What Causes Potassium Deficiency in Elderly?
Elderly patients tend to suffer from many illnesses. Hypertension and heart conditions are only some of them. Diuretics are commonly prescribed medications in elderly patients. These drugs may cause excessive loss of potassium and lead to potassium deficiency and subsequent complications. So, the main cause of potassium deficiency in elderly patients is uncontrollable intake of diuretics. Hypokalemia is generally caused by furosemid and thiazide diuretics.
One more cause of hypokalemia in elderly is prolonged diarrhea and excessive vomiting. These two generally occur due to infections of gastrointestinal tract. Both of the mentioned cause serious dehydration, hyponatermia and hypokalemia. If not corrected on time there may be serious complications. Apart from being caused by infection diarrhea also occurs due to abuse of laxative, medications that are frequently used by elderly patients.
Diagnosing Potassium Deficiency in Elderly
A well experienced doctor may assume the patient is suffering from hypokalemia in case he/ she takes certain medications and thanks to several more data obtained from the patient's medical history. The condition is easily confirmed by a simple blood test.
Treatment for Potassium Deficiency in Elderly
In case of severe potassium deficiency there may be arrhythmia. These patients require intravenous administration of potassium as well as constant monitoring of vital and cardiac parameters. In mild forms of potassium deficiency potassium can be taken orally and if the level is only slightly reduced it can be easily corrected with the proper diet.

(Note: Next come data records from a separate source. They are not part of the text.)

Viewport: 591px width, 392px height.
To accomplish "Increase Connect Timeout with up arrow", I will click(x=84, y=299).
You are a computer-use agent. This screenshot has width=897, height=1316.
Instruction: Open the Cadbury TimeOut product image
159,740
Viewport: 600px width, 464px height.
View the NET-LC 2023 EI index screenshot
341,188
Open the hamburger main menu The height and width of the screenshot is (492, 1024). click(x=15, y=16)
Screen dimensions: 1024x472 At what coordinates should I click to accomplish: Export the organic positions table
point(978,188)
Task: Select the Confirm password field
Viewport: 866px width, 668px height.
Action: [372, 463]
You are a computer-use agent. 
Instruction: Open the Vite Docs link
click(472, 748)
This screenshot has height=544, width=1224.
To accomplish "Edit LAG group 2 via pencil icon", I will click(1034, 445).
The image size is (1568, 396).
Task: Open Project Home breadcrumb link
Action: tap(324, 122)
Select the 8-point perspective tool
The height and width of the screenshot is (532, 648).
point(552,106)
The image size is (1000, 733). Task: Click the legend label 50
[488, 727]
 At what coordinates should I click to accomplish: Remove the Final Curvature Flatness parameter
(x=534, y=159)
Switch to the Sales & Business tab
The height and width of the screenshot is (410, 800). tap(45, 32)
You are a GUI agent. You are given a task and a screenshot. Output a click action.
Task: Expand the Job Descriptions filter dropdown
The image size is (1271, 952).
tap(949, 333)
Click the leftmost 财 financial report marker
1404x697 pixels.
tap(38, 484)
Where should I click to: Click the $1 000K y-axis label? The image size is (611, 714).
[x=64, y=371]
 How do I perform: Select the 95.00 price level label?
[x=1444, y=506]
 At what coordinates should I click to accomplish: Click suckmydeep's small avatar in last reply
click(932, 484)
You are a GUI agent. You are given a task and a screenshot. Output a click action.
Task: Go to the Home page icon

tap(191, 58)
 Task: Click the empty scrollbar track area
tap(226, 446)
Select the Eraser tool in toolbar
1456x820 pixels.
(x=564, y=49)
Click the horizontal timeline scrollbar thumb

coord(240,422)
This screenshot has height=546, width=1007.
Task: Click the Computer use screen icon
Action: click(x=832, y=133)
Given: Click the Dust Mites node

It is essential for all elderly patients who are on prolonged therapy with diuretics to control the level of potassium on regular bases. Only this way potential and sometimes life-threatening complications can be easily prevented and the level of potassium can be kept in a normal range. It is also necessary for elderly people who vomit a lot or have persistent diarrhea to consult a doctor so that potential hypokalemia may be diagnosed on time.